Investment thesis
On Friday, the financial results of the major banks such as JPMorgan Chase & Co. (JPM), Bank of America Corporation (BAC), and Wells Fargo & Company (NYSE:WFC) exceeded analysts’ expectations; however, investors initially seemed less excited in their reaction. All of the banks are going to face a tough and choppy 2023 with many macroeconomic challenges such as the rate of inflation and the trajectory of interest rate hikes. WFC is especially sensitive to interest rate changes as more than 56% of its revenue is derived from interest income. The management has to fight both external factors and internal challenges in 2023 and these issues can also challenge current and future WFC shareholders as well.

Supplied data:
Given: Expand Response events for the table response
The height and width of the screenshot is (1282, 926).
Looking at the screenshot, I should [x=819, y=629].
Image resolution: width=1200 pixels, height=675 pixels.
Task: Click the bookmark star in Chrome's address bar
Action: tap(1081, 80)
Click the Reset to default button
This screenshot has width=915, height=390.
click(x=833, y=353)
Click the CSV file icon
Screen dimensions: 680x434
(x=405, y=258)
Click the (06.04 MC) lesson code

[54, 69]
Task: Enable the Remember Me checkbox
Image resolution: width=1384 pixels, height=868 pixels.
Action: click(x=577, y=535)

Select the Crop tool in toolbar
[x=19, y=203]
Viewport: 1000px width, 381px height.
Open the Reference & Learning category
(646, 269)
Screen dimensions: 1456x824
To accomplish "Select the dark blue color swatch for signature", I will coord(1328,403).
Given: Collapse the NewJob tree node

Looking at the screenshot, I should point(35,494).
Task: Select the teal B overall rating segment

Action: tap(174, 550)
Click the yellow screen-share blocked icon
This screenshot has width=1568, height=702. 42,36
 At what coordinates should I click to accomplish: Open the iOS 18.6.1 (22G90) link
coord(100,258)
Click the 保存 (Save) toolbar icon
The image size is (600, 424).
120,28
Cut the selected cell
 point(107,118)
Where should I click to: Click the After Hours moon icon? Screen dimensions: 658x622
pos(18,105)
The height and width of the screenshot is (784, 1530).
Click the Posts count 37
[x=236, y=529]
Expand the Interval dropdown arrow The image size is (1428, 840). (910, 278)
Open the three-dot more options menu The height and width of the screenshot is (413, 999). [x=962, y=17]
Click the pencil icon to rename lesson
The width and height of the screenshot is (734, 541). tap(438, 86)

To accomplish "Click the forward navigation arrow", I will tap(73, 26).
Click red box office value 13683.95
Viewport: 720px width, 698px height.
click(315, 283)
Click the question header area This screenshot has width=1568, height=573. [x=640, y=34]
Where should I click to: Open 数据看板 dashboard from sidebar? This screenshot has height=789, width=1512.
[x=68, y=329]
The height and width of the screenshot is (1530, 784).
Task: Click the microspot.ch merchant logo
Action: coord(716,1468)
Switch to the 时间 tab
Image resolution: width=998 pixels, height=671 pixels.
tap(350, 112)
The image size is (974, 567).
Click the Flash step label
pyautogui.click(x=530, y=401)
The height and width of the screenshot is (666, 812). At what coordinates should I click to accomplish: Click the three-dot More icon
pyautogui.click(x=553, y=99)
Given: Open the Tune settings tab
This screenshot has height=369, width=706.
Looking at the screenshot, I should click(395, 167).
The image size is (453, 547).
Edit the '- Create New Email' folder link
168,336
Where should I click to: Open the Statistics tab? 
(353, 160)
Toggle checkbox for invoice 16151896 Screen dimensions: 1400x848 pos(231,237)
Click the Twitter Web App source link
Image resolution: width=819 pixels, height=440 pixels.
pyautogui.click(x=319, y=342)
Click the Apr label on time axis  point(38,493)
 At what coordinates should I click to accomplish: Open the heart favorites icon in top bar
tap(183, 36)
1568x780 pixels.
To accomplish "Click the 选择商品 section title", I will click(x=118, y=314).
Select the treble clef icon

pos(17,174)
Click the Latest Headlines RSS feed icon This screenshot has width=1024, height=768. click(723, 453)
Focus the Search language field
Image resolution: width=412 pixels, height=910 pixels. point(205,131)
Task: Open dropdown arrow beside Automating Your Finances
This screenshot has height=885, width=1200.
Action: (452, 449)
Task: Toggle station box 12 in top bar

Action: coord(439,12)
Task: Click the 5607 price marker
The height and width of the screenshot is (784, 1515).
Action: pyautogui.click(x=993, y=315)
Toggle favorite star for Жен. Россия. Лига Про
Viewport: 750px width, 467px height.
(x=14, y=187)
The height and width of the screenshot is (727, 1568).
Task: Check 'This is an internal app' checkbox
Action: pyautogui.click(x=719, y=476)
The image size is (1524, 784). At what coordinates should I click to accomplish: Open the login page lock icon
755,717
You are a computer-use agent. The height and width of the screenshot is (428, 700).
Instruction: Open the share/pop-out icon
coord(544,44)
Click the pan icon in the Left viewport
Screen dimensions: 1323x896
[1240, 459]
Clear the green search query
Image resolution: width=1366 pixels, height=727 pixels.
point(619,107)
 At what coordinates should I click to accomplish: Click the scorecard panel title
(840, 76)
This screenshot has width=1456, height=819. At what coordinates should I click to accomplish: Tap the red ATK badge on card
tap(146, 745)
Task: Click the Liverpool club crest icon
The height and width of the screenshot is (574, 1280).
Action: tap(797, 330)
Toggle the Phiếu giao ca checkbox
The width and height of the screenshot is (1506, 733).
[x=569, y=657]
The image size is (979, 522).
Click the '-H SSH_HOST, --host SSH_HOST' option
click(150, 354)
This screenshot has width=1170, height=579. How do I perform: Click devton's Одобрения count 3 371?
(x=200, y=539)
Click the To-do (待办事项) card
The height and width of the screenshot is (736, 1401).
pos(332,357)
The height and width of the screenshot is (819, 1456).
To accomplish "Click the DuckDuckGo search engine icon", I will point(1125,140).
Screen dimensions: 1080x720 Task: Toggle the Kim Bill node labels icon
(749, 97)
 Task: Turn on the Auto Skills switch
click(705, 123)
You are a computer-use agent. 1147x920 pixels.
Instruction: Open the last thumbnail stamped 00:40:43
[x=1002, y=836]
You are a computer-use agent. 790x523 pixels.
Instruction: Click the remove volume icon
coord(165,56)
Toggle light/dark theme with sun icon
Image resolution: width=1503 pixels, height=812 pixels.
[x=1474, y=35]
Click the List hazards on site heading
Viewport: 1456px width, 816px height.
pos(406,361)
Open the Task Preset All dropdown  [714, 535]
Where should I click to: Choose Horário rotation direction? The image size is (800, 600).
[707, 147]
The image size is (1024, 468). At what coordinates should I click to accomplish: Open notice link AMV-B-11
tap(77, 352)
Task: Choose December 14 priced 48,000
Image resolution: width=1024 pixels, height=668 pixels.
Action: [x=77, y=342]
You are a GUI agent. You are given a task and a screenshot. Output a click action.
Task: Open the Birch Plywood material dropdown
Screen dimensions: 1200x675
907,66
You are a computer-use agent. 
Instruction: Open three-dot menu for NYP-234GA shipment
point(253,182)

Problem 1:
Answer these questions using the investment thesis on Wells Fargo:
(a) Which three banks had results that exceeded analysts' expectations on Friday?
(b) What share of WFC's revenue comes from interest income?
(c) Which two macroeconomic challenges for 2023 are named?
Problem 2: Condense the paragraph in the investment thesis that begins "On Friday, the financial results" into a short bulleted list that keeps its main facts.
Problem 3: Continue the investment thesis on Wells Fargo, starting right after its final sentence.

Final result 1:
(a) JPMorgan Chase & Co. (JPM), Bank of America Corporation (BAC), and Wells Fargo & Company (WFC).
(b) More than 56%.
(c) The rate of inflation and the trajectory of interest rate hikes.

Final result 2:
- On Friday, results from JPMorgan Chase, Bank of America, and Wells Fargo beat analysts' expectations, but investors' initial reaction was muted.
- All of these banks face a tough, choppy 2023 with macroeconomic challenges such as inflation and the path of interest rate hikes.
- WFC is especially sensitive to rate changes, since over 56% of its revenue comes from interest income.
- Management must contend with both external factors and internal challenges in 2023, which may also affect current and future shareholders.

Final result 3:
Q4 Earnings
Wells Fargo reported its fourth-quarter earnings with mixed results. The company beat analysts’ estimates on NII numbers but the earning statement showed losses as previously announced. Wells Fargo reported a $13.4 billion NII, which marks a 45% surge year-on-year and an 11% increase quarter-on-quarter. This notable increase is primarily attributed to the rise in interest rates, increased loan balances, and decreased mortgage-backed securities premium amortization. Capital levels remained robust, and the company’s Common Equity Tier 1 ratio rose to 10.6% from 10.3% compared to the previous quarter. The home lending division saw a 57% drop in revenue compared to the previous year, mainly due to fewer mortgage originations, lower gains on sales, and decreased income from securitizing loans acquired from securitization pools. WFC anticipates that the mortgage origination market will continue to be challenging during 2023 and the profit margin from the sale of assets may stay low until any extra capacity in the industry has been reduced. The company’s efficiency initiatives assisted in keeping costs low, aside from operating losses. In addition, the cash cushion for loan losses also jumped higher than expected, a 22% increase compared to the third quarter figures because the company is preparing for some loan losses in the possible recessionary period. Non-interest income also declined by 15.9% Q-o-Q due to market volatility and recession fears.
Scandals have been coming up since 2016 but I believe they should go away soon as this is among the CEO’s top priorities because this will cause the Fed to lift the $1.95T asset cap. In his first announcement as the new CEO, he emphasized that he will guide the bank “in the midst of fundamental change”.
“While our risk and regulatory work hasn’t always followed a straight line and we have more to do, we’ve made significant progress, and we will continue to prioritize our work here.” – Charles Scharf, CEO.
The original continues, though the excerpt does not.